:: Task to carry out ::
Among the entries below, only the lines starting at the one with "Instruction: Select the TUE 29 sept date tab" and ending at the one with "Given: Open Modifier", both included, are to be printed exactly.

:: Collected data entries ::
□ □ □

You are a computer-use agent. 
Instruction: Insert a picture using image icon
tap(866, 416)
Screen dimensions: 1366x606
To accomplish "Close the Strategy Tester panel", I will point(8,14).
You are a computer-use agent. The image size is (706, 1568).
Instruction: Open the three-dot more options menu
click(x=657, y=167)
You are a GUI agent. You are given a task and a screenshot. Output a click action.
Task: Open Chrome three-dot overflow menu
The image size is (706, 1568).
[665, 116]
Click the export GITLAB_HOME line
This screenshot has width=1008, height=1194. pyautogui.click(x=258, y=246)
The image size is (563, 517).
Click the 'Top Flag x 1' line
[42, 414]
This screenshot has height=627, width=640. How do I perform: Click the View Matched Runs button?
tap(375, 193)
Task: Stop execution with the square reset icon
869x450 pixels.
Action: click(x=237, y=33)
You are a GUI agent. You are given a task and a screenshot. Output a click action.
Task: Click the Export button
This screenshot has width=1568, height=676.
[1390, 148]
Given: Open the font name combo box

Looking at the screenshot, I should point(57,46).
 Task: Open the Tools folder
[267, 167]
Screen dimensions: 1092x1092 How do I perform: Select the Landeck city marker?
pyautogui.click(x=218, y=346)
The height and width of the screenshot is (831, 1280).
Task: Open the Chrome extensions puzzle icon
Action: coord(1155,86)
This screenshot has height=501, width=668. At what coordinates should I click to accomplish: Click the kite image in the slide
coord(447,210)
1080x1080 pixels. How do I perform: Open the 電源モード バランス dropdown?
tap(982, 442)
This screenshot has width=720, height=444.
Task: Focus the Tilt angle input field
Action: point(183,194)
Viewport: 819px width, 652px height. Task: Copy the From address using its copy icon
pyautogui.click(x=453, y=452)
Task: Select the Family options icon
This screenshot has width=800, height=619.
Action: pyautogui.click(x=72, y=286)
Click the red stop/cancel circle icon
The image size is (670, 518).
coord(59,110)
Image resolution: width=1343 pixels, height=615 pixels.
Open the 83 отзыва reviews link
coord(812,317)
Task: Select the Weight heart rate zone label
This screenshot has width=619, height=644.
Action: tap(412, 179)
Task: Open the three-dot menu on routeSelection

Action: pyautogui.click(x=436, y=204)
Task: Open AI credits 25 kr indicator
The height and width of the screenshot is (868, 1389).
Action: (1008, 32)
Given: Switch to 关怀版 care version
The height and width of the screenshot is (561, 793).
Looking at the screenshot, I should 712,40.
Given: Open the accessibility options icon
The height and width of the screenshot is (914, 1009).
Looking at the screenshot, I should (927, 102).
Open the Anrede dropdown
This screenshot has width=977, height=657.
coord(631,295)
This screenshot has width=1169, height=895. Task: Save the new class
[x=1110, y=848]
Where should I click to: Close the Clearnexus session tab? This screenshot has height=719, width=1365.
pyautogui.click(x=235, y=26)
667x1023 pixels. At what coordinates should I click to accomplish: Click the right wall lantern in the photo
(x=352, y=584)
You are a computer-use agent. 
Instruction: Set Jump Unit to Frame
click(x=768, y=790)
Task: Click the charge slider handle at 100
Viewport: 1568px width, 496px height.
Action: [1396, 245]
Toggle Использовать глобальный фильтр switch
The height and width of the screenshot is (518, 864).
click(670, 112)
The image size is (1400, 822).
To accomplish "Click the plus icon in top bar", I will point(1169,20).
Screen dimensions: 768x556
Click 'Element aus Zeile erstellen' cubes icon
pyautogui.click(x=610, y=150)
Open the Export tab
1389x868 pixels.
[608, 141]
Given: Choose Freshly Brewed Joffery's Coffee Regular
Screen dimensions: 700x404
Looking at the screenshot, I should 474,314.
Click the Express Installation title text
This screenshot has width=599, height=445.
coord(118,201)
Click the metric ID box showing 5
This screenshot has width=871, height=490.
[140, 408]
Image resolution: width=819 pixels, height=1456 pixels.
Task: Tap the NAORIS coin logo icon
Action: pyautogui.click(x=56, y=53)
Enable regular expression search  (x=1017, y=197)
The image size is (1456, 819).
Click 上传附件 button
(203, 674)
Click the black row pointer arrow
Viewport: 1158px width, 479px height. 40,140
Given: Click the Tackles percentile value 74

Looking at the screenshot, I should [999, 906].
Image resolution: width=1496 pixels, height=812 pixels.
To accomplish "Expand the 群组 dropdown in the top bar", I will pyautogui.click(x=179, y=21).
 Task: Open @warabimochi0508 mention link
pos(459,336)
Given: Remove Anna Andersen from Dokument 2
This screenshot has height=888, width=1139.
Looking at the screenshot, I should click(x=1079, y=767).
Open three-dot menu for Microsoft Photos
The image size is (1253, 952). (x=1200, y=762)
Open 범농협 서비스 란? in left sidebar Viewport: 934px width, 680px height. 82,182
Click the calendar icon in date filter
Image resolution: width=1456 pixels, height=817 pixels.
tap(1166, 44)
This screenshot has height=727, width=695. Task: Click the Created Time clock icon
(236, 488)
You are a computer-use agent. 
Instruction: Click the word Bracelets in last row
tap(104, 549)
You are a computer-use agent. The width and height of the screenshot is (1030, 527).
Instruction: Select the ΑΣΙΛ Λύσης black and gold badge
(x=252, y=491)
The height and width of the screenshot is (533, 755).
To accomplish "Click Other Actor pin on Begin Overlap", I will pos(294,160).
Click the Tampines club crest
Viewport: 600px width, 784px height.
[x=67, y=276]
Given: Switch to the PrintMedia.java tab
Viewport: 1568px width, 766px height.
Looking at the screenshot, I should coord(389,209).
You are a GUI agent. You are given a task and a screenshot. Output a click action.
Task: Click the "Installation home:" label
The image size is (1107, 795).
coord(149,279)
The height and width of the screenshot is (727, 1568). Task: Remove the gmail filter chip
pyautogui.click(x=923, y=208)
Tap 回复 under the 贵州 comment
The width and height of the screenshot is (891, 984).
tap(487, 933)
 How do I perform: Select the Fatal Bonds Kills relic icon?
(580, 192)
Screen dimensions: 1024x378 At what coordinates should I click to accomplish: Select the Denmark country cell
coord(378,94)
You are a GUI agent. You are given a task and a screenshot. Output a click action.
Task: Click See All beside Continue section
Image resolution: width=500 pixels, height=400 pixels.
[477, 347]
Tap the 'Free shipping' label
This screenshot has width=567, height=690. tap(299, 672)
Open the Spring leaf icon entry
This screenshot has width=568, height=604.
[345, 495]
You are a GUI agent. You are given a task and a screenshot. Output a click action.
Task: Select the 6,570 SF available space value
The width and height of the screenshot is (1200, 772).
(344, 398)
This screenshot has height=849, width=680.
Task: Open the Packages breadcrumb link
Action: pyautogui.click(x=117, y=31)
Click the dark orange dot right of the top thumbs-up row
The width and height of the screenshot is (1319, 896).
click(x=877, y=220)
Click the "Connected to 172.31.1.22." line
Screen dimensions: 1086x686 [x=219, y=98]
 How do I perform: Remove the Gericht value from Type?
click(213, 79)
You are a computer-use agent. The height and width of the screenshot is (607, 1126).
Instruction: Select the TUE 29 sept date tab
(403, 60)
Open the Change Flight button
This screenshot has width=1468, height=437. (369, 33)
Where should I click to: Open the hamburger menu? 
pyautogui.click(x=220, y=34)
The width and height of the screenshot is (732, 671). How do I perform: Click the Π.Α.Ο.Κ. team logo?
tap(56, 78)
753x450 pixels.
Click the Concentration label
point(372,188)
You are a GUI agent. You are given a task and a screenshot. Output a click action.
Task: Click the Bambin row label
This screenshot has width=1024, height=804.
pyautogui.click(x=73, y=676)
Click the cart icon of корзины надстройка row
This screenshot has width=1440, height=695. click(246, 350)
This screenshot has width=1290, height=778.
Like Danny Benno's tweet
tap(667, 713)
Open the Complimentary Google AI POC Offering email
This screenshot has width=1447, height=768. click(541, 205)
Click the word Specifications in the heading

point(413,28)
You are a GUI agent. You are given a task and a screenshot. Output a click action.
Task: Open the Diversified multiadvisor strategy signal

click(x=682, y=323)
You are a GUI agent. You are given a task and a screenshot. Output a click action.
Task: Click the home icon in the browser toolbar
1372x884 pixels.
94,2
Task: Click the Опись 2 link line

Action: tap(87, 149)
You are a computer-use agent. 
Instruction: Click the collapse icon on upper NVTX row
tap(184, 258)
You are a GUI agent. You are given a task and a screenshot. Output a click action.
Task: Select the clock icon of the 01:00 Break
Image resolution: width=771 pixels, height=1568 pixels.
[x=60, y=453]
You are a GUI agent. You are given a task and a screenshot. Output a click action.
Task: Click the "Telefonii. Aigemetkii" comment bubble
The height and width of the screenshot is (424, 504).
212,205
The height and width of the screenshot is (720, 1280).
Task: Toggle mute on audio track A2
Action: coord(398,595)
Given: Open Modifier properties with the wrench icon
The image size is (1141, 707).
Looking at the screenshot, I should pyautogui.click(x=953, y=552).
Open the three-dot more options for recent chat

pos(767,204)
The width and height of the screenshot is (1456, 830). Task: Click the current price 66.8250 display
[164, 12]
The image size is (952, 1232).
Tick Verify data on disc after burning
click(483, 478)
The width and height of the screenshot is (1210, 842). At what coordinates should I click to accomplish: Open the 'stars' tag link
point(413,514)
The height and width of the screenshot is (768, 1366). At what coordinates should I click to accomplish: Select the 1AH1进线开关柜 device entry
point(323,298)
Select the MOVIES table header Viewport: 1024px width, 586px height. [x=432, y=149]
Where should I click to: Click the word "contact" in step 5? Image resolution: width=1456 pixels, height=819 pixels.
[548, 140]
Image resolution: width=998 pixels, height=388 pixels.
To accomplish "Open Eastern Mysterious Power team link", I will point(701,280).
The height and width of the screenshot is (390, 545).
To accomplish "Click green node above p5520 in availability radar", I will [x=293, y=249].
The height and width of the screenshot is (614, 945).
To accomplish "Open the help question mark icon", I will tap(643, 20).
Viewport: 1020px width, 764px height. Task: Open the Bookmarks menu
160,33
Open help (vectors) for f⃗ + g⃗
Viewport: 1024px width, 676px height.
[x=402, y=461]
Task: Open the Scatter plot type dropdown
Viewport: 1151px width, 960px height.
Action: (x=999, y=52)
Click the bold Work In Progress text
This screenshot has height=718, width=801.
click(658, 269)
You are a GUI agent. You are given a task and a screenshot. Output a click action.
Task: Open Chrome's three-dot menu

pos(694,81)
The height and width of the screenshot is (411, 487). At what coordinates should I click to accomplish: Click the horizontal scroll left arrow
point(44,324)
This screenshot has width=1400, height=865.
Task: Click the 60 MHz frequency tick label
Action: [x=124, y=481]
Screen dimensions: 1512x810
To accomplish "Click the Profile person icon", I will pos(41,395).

□ □ □

:: Response box ::
Instruction: Select the TUE 29 sept date tab
(403, 60)
Open the Change Flight button
This screenshot has width=1468, height=437. (369, 33)
Where should I click to: Open the hamburger menu? 
pyautogui.click(x=220, y=34)
The width and height of the screenshot is (732, 671). How do I perform: Click the Π.Α.Ο.Κ. team logo?
tap(56, 78)
753x450 pixels.
Click the Concentration label
point(372,188)
You are a GUI agent. You are given a task and a screenshot. Output a click action.
Task: Click the Bambin row label
This screenshot has width=1024, height=804.
pyautogui.click(x=73, y=676)
Click the cart icon of корзины надстройка row
This screenshot has width=1440, height=695. click(246, 350)
This screenshot has width=1290, height=778.
Like Danny Benno's tweet
tap(667, 713)
Open the Complimentary Google AI POC Offering email
This screenshot has width=1447, height=768. click(541, 205)
Click the word Specifications in the heading

point(413,28)
You are a GUI agent. You are given a task and a screenshot. Output a click action.
Task: Open the Diversified multiadvisor strategy signal

click(x=682, y=323)
You are a GUI agent. You are given a task and a screenshot. Output a click action.
Task: Click the home icon in the browser toolbar
1372x884 pixels.
94,2
Task: Click the Опись 2 link line

Action: tap(87, 149)
You are a computer-use agent. 
Instruction: Click the collapse icon on upper NVTX row
tap(184, 258)
You are a GUI agent. You are given a task and a screenshot. Output a click action.
Task: Select the clock icon of the 01:00 Break
Image resolution: width=771 pixels, height=1568 pixels.
[x=60, y=453]
You are a GUI agent. You are given a task and a screenshot. Output a click action.
Task: Click the "Telefonii. Aigemetkii" comment bubble
The height and width of the screenshot is (424, 504).
212,205
The height and width of the screenshot is (720, 1280).
Task: Toggle mute on audio track A2
Action: coord(398,595)
Given: Open Modifier properties with the wrench icon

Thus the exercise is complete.